Only after disaster can we be resurrected. It’s only after you’ve lost everything that you’re free to do anything. Nothing is static, everything is evolving, everything is falling apart. — Chuck Palahniuk, Fight Club
Corruption has appeared throughout the land and sea as a result of people’s actions, so he will make them taste (the consequences of) some of their actions, so that perhaps they will return (to righteousness). — Quran, 30.41; and
The earth lies polluted
under its inhabitants;
for they have transgressed laws,
violated the statutes,
broken the everlasting covenant.
Therefore a curse devours the earth,
and its inhabitants suffer for their guilt;
therefore the inhabitants of the earth dwindled,
and few people are left. — Isaiah 24.5–6
Creation groans; and we are part of creation. So let me ask: did this last week frighten you? Like we’re on the edge of a precipice? About to fall into an abyss if we don’t burn to a crisp first?

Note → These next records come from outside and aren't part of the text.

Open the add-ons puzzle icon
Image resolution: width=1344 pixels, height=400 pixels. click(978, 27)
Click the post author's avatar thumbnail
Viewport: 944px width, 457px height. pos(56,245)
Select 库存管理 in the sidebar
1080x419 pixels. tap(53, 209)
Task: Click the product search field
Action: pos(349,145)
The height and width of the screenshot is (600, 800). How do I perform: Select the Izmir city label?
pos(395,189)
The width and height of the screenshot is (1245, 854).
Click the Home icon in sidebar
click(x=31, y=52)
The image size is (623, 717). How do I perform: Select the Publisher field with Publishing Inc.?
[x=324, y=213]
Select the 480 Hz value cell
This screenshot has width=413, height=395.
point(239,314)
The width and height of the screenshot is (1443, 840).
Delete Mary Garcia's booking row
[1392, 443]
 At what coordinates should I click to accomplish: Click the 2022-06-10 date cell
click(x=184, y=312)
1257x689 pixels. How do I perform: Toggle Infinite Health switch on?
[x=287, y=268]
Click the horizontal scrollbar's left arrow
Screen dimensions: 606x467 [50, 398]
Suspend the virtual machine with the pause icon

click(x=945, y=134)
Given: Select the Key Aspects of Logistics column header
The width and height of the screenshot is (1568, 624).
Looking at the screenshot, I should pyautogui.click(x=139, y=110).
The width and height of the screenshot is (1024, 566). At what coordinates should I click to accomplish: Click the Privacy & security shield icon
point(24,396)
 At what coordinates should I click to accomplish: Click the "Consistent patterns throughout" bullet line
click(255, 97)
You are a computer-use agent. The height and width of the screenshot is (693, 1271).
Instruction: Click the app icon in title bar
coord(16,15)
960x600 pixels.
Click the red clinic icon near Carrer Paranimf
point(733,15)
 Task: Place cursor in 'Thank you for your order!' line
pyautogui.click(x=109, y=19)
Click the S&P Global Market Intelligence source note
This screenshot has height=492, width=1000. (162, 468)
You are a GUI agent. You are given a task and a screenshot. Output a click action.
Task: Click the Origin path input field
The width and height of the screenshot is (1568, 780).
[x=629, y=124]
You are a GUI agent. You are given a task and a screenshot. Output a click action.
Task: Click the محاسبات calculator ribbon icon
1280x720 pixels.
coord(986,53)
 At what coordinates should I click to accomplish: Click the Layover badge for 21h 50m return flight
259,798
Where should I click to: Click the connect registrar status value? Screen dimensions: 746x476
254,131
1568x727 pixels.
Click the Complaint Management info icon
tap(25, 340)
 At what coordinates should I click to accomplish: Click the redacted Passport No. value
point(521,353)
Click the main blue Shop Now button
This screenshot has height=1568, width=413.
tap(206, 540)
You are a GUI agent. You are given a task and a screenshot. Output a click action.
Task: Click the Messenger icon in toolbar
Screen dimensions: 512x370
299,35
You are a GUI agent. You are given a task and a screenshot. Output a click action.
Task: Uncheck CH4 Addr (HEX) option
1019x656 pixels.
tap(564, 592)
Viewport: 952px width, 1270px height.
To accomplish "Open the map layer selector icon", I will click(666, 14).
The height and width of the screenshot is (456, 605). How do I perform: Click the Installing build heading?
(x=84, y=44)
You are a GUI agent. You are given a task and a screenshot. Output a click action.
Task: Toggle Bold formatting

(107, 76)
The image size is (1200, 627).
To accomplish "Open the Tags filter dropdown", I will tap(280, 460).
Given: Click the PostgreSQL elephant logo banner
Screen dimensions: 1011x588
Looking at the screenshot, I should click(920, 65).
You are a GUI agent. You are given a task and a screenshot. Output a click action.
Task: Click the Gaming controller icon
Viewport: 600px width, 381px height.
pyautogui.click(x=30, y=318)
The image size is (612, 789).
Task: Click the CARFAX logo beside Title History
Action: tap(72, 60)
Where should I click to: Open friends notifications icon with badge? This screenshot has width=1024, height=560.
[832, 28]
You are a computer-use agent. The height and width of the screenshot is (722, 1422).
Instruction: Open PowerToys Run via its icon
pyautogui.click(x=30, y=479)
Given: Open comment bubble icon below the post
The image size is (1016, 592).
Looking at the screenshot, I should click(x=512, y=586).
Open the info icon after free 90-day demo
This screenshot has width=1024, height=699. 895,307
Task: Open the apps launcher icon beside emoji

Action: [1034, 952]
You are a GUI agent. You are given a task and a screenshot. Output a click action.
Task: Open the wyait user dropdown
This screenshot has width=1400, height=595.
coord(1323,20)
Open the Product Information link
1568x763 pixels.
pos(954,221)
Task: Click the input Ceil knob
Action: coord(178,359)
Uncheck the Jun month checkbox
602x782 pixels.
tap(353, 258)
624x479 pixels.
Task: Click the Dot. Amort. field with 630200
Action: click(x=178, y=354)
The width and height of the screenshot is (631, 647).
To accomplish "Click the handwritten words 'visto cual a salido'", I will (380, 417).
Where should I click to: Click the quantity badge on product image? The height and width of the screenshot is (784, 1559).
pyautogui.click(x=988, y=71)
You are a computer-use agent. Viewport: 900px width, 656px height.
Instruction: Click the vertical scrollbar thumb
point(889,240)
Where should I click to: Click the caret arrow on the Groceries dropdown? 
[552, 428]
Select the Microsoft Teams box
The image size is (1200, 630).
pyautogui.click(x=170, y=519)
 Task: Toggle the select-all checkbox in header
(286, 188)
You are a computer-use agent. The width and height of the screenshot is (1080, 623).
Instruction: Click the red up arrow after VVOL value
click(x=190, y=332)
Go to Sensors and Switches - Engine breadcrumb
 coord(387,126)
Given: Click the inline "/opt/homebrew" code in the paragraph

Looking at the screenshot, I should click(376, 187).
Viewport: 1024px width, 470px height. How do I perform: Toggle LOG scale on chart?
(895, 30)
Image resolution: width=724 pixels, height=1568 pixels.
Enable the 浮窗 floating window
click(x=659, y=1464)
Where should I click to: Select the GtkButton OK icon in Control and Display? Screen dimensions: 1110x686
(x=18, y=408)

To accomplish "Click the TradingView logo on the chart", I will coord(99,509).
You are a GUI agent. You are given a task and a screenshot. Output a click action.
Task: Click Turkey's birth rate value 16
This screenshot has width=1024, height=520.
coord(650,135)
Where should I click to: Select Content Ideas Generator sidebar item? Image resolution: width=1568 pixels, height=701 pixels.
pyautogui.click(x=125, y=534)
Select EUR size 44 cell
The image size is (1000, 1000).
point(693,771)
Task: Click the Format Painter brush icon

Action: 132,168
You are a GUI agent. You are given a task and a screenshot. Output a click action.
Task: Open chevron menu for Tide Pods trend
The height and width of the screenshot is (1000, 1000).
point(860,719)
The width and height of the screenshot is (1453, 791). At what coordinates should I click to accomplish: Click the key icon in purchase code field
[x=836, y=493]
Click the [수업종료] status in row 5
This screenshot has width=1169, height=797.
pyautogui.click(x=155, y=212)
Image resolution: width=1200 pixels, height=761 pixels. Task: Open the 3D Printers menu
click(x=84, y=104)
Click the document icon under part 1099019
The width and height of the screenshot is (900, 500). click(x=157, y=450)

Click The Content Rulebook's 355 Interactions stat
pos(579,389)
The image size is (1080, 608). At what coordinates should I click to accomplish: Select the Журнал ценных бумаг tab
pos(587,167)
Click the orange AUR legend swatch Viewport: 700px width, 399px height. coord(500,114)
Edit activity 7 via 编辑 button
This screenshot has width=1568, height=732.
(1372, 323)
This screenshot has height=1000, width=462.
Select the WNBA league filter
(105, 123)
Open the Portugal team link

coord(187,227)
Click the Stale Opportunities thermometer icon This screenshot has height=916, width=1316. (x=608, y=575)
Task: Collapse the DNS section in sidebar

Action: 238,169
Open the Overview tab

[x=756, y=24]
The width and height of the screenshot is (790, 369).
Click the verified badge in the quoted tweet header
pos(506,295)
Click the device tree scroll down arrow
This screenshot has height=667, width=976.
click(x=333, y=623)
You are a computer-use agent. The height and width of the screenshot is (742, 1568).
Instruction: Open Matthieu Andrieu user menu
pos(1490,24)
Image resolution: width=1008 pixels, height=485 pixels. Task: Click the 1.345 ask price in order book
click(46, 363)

To proclaim the bodily resurrection of Christ is to affirm that his whole person was restored to life. — Katherine Willis Pershey, ‘Making sense of chronic pain’, The Christian Century, 7 January 2015
There is nothing wrong with making sense of life from within the human perspective. That is what human beings do. After all, in Jesus Christ, God stands with us as a human being and empowers us to respond to God from our standpoint, as broken, messy, and complex as it is. The mistake, however, is to insist that all that life can mean is contained within the horizon of our own experience.… Jesus explodes the human horizon. There is profoundly more to life than just the human experience of it, even if that means we cannot wrap our heads around it. Death is not an ultimate condition for Christians, and it does not permanently bind the experience of life and its meaning. — John E Senior, Feasting on the Gospels—Luke, Vol. 2
Human lives are bordered by birth and death; and very often, human lives are bound by the fear of death.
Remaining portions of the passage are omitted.